▸ Material provided
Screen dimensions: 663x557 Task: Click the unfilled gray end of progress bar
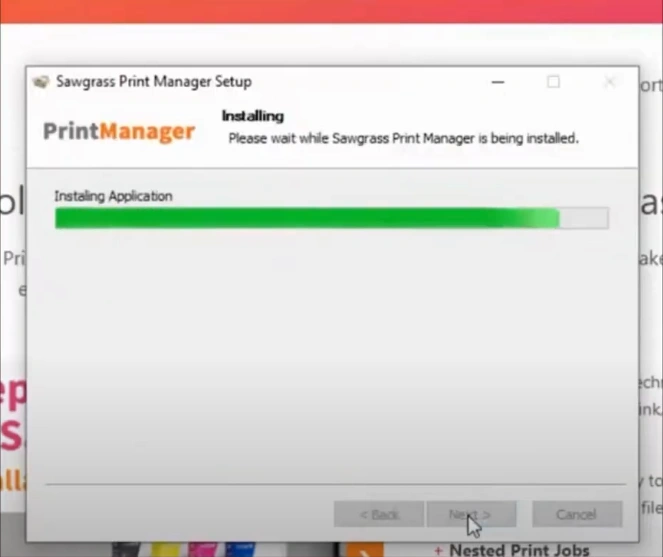584,218
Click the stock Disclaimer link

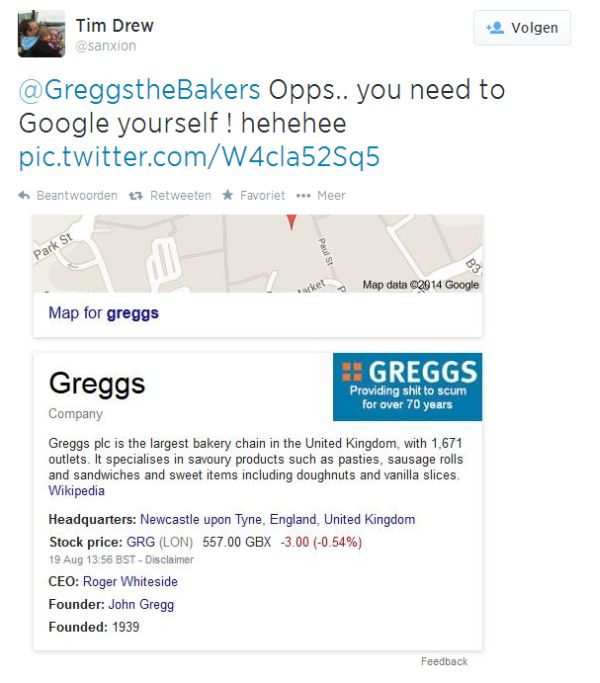pyautogui.click(x=169, y=560)
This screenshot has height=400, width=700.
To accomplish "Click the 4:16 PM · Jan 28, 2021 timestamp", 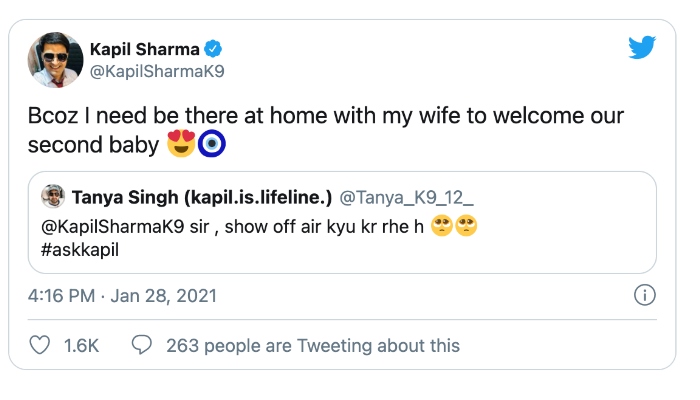I will click(x=124, y=296).
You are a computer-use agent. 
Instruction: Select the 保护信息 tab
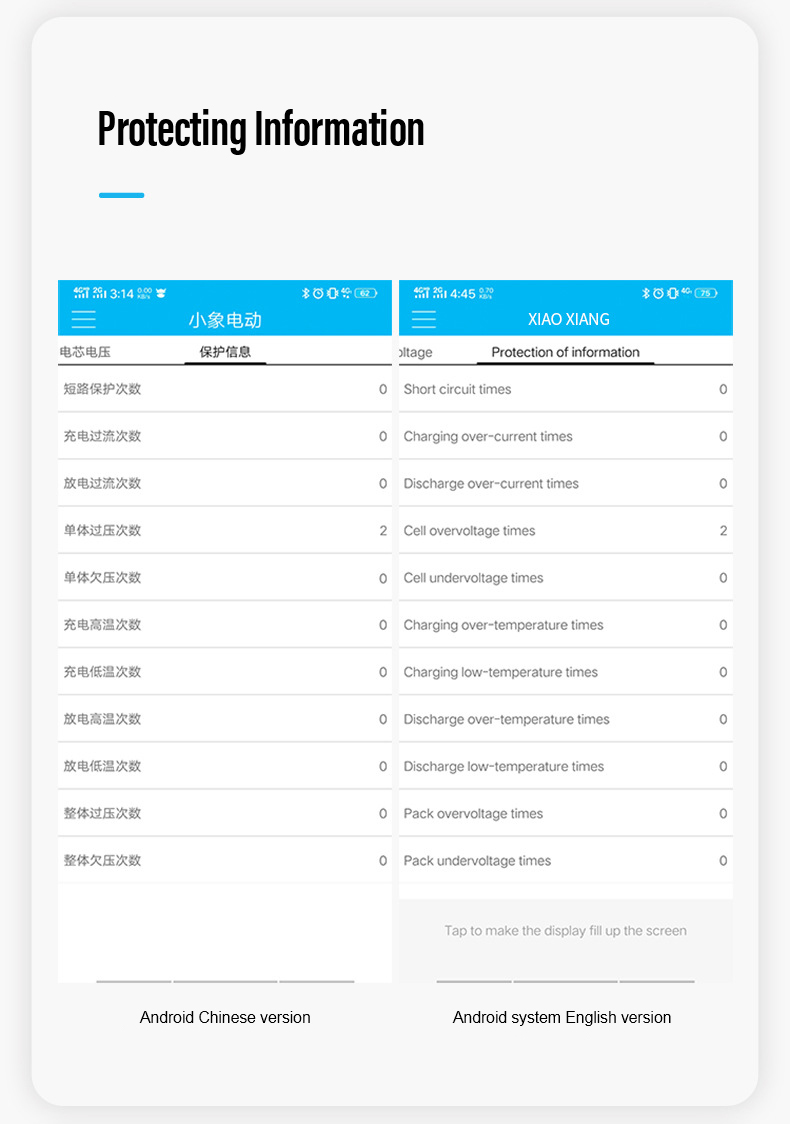(x=225, y=352)
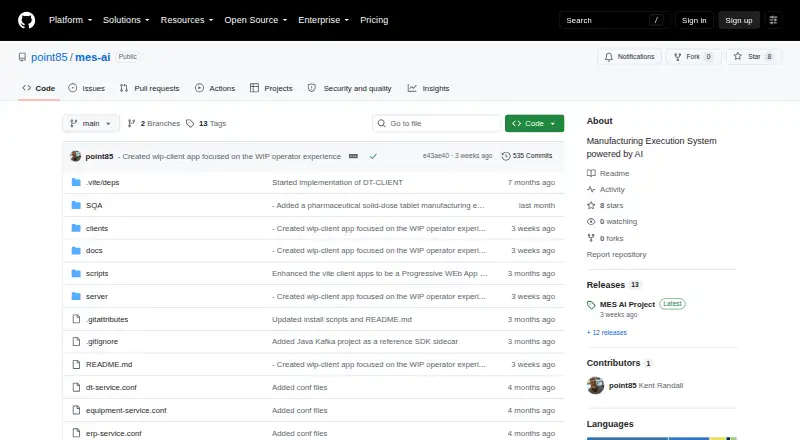Expand the green Code dropdown
800x440 pixels.
point(534,124)
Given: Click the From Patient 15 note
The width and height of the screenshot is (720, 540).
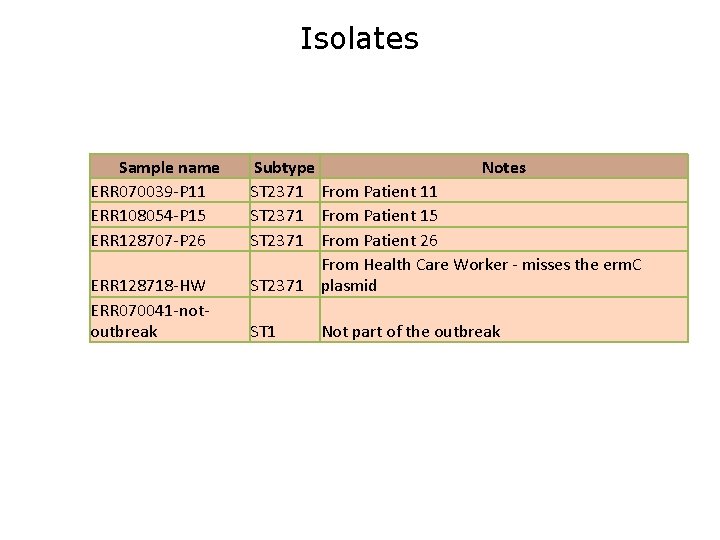Looking at the screenshot, I should pos(379,215).
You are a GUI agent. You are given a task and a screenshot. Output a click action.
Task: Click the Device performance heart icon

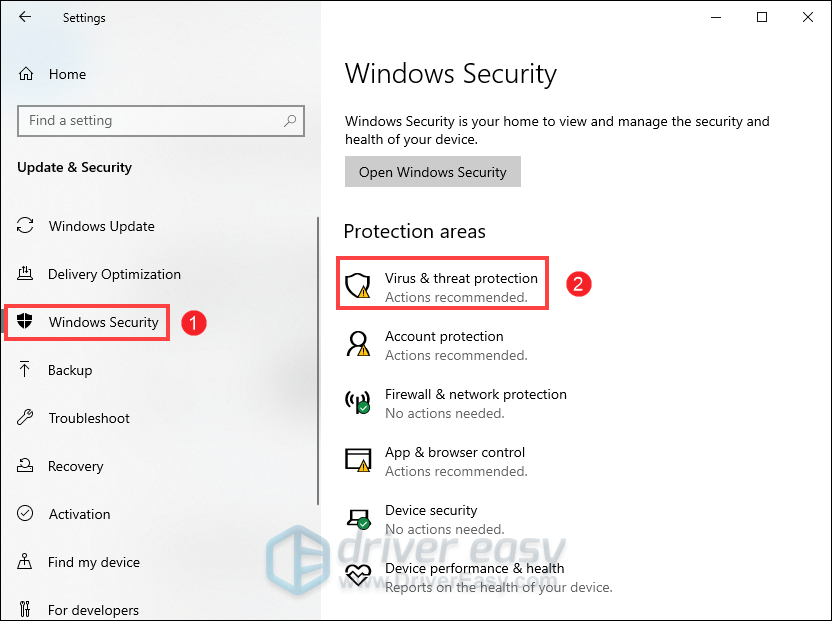click(358, 575)
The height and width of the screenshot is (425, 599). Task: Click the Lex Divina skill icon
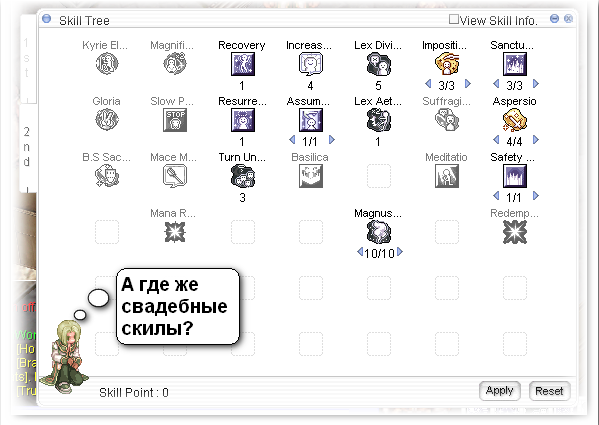[379, 64]
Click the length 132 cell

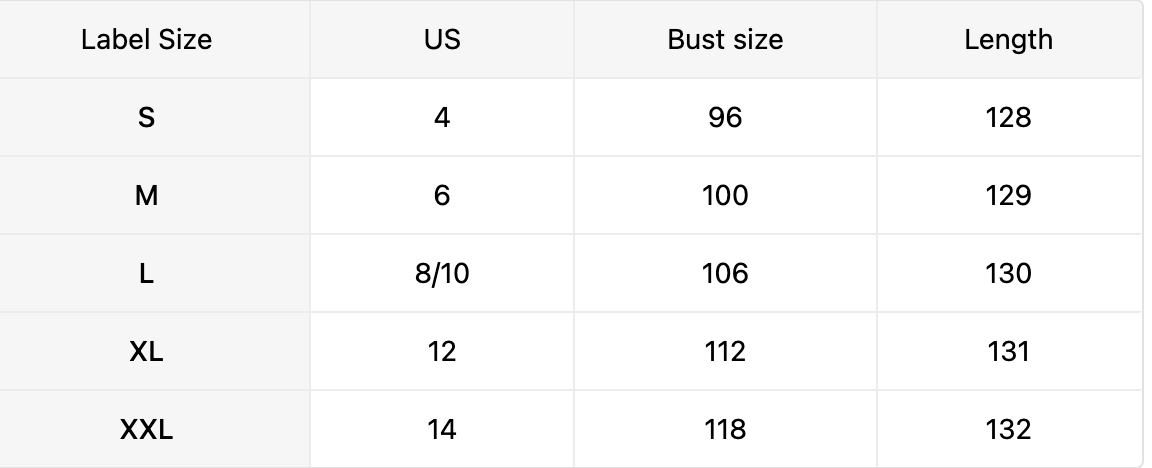click(x=1008, y=430)
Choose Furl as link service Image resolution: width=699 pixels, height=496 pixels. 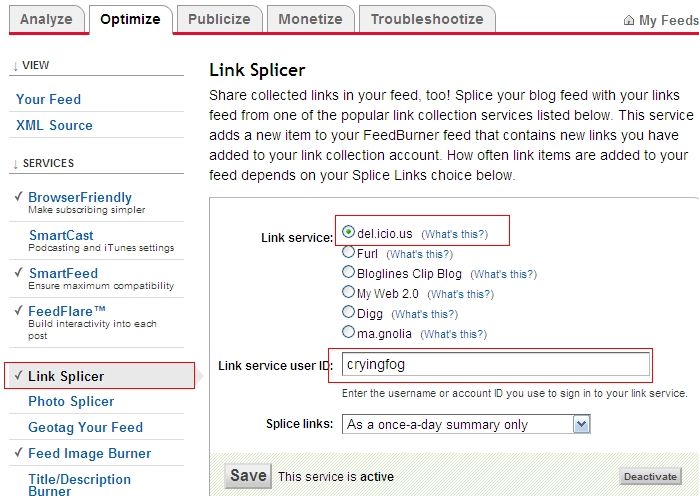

▸ Exercise
Lines with "agent": state how many there are in the records, and nothing more.

▸ Written answer
2